(Activity): Look through the data below and work out how many lines hold "computer"; state only the number.

(Stored records):
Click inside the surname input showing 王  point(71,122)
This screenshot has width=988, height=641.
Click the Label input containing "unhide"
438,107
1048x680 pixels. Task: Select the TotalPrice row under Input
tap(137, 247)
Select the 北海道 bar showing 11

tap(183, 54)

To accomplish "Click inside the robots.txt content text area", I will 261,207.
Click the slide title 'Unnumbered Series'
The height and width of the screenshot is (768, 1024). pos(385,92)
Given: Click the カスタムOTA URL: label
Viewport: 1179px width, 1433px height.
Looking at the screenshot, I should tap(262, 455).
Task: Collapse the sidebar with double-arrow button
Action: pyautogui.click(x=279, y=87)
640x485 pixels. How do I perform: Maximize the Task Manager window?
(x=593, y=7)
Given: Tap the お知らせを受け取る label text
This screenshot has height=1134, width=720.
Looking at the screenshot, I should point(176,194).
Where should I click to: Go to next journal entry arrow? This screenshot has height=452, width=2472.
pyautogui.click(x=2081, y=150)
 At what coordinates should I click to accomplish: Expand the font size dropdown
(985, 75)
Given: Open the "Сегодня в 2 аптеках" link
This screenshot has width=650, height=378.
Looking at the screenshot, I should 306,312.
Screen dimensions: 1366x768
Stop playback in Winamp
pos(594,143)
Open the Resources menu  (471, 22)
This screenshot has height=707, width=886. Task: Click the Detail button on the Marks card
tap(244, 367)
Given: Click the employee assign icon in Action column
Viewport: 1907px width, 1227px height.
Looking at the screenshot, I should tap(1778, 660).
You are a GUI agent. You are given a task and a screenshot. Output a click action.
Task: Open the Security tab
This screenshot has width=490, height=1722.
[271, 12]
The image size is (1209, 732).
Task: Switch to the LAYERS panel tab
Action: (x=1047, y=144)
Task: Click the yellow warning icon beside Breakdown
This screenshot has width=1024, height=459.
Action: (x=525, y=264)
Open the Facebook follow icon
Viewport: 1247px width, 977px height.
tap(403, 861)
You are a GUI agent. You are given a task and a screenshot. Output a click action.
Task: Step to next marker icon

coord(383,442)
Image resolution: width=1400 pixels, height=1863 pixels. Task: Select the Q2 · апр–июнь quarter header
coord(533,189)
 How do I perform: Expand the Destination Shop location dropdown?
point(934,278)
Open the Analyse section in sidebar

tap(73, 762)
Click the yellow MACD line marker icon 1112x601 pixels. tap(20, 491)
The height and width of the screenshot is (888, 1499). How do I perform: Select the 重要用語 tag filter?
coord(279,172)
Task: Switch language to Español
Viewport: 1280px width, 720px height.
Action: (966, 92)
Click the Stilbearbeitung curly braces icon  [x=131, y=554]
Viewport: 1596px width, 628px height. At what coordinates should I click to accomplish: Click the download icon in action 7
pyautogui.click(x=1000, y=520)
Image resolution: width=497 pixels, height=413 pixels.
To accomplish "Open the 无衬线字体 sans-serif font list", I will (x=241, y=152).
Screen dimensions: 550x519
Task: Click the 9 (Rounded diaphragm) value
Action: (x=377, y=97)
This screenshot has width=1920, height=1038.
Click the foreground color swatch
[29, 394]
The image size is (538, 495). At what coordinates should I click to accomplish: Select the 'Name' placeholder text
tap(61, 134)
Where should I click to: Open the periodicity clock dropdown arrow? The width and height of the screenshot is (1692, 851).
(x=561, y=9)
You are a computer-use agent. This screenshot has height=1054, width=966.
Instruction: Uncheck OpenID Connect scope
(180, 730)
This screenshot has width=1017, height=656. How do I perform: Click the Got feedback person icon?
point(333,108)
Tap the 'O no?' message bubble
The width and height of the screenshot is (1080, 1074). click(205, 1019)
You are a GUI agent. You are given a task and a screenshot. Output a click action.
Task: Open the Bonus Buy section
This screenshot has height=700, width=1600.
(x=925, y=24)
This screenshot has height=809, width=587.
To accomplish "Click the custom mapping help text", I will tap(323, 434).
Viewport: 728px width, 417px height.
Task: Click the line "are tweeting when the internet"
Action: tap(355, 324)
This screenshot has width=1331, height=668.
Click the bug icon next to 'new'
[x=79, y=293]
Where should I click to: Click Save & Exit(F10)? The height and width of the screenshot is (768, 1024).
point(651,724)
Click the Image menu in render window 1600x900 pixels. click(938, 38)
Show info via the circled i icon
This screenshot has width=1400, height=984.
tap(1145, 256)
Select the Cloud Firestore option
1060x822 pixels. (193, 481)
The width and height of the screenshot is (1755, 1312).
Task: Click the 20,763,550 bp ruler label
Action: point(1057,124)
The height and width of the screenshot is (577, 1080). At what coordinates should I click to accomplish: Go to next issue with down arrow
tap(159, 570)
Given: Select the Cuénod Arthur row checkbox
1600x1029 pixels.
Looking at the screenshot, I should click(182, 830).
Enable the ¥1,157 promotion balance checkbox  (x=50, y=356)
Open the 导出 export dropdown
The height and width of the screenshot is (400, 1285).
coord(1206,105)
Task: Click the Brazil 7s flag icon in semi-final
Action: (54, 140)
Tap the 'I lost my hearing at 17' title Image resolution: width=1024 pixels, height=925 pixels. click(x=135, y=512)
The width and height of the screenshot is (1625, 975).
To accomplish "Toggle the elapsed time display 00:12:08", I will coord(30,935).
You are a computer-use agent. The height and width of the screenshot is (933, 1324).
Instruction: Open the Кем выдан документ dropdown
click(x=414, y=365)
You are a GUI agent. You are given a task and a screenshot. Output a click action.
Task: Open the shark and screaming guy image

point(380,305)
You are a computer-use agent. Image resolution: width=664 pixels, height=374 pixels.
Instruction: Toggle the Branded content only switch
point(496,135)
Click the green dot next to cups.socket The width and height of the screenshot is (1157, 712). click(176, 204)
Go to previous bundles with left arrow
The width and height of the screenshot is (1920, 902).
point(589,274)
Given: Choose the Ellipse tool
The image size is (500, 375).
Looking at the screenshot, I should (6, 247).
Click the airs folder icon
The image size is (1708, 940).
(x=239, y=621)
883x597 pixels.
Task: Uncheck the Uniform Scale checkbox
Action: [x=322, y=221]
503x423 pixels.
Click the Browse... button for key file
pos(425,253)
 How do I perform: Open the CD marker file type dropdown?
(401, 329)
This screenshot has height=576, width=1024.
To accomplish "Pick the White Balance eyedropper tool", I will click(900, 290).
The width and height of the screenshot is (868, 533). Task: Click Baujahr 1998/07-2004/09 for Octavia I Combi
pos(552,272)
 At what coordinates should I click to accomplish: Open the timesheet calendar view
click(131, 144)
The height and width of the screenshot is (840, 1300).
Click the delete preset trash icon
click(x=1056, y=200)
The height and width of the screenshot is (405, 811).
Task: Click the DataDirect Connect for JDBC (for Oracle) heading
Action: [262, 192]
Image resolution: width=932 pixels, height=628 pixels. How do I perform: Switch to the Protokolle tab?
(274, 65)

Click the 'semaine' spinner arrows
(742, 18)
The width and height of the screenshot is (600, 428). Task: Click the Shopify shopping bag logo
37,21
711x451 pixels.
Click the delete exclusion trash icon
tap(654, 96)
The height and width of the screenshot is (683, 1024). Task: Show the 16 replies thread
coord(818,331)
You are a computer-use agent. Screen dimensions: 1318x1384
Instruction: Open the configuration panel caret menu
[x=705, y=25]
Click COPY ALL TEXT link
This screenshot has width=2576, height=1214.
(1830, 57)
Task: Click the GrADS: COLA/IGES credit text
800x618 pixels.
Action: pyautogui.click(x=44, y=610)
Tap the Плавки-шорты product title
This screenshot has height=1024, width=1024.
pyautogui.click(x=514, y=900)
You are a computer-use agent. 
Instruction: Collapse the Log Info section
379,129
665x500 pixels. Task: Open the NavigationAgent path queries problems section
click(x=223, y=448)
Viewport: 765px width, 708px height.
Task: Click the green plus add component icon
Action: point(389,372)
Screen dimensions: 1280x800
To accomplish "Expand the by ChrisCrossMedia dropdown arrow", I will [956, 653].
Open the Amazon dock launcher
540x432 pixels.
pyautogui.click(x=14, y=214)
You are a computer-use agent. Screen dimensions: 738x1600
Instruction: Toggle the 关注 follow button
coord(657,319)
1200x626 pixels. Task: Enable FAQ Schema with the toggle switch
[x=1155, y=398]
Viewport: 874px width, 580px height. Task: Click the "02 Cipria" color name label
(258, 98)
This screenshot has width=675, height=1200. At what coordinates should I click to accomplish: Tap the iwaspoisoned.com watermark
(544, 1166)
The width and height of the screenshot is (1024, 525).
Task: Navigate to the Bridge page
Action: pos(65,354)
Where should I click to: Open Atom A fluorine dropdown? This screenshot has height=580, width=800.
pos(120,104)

(Answer box): 6